Nonetheless, Councilmembers Sara Nelson, Rob Saka, Maritza Rivera, and Bob Kettle opposed the capital gains tax proposal, while its sponsor Cathy Moore and Councilmembers Tammy Morales, Joy Hollingsworth and Dan Strauss backed it. Mayor Bruce Harrell also opposed the proposal, but a spokesperson told the Seattle Times he is open to “a longer and more robust discussion” about progressive revenue options.
Disappointment aside, I think proponents of progressive revenue should take all this as a win, a sign of our success in shaping the public narrative. Hey, we’ve been losing a lot these days, we should pat ourselves on the back when we can.
Playing the long game on progressive taxes
Moreover, this sets us up for a real fight next year. Woo is shortly to be replaced by progressive Alexis Mercedes Rinck, following a decisive victory in the November election. That could mean a 5-4 majority for a capital gains tax — or even a supermajority, if Rob “this is the right tax at the wrong time” Saka can be convinced that the time is right.

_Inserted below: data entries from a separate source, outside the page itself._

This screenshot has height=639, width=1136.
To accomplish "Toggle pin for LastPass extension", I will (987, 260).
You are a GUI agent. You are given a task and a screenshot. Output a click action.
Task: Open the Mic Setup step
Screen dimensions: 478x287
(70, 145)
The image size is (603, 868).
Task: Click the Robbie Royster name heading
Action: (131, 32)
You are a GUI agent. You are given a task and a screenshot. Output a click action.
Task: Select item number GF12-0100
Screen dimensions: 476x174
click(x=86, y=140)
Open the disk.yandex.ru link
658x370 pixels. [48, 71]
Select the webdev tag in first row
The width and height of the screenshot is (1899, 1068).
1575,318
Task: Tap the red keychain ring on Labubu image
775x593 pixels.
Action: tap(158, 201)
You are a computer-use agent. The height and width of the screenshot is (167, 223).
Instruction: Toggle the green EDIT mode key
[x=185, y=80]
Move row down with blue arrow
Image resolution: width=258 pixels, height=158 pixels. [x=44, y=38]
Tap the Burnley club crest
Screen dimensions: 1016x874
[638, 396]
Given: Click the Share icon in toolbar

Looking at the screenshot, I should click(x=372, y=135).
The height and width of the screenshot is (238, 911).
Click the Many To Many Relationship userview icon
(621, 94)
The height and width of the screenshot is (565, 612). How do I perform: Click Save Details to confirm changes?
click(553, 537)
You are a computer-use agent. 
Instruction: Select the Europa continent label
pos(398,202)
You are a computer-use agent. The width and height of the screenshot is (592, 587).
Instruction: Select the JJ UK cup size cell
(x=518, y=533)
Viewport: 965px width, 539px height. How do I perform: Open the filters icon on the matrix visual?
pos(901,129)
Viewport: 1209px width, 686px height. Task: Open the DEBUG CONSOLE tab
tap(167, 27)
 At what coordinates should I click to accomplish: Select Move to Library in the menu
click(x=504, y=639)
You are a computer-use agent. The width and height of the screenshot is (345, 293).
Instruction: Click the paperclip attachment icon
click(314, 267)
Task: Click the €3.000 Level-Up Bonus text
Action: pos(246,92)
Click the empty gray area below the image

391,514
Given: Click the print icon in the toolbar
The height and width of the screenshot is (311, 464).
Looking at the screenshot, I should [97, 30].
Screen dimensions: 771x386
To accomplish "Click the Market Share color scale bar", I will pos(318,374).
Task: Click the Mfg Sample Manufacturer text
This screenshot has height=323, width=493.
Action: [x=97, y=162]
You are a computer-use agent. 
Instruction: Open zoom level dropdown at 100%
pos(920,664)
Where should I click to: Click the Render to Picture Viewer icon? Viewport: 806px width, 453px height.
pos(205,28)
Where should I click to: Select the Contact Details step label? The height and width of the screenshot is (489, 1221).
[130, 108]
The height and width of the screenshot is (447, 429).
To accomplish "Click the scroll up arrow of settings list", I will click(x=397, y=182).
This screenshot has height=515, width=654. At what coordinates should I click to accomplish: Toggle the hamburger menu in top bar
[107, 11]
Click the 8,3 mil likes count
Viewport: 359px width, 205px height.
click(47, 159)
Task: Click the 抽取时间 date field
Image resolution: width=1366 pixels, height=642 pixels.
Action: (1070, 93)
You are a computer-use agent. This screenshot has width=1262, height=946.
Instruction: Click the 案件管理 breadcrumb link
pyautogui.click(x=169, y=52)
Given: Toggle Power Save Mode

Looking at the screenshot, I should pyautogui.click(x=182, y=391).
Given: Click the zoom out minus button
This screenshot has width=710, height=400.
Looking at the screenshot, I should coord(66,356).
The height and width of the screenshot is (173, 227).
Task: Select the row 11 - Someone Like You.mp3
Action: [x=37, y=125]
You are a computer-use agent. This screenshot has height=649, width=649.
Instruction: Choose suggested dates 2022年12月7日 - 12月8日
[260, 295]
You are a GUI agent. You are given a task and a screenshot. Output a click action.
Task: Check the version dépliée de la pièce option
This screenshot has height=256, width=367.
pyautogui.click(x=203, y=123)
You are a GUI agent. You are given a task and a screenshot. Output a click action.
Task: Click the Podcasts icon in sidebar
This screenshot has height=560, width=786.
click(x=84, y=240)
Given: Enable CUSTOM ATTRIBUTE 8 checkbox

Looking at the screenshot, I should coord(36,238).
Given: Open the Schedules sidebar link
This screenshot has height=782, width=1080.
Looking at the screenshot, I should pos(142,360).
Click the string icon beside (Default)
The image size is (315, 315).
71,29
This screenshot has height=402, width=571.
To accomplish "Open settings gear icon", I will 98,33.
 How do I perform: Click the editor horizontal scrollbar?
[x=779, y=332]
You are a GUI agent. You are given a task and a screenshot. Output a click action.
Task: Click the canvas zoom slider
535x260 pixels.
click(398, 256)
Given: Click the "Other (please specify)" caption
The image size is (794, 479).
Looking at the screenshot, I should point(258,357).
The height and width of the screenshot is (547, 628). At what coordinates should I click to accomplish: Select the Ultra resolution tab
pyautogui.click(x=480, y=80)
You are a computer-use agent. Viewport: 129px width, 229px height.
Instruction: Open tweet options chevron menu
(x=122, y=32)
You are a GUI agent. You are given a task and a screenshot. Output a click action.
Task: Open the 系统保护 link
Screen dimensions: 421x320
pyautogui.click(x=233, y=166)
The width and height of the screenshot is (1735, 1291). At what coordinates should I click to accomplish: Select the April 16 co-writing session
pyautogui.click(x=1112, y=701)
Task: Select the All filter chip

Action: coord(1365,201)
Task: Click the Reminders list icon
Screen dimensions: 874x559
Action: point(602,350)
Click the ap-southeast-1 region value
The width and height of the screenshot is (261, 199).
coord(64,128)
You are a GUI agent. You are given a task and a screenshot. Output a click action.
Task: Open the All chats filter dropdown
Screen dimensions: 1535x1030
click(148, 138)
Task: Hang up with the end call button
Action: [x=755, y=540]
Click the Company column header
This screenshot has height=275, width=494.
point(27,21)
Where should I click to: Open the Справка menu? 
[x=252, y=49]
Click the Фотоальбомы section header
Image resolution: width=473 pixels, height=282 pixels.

City staff estimate that a 2% Seattle capital gains tax, layered on top of the 7% statewide tax that just survived a repeal effort with flying colors, could generate from $16 million to $51 million per year. It’s a wide range because the tax base is small (fewer than a thousand households) and revenue in a given year will depend on the vagaries of the stock market, individual decisions to sell assets, and so on.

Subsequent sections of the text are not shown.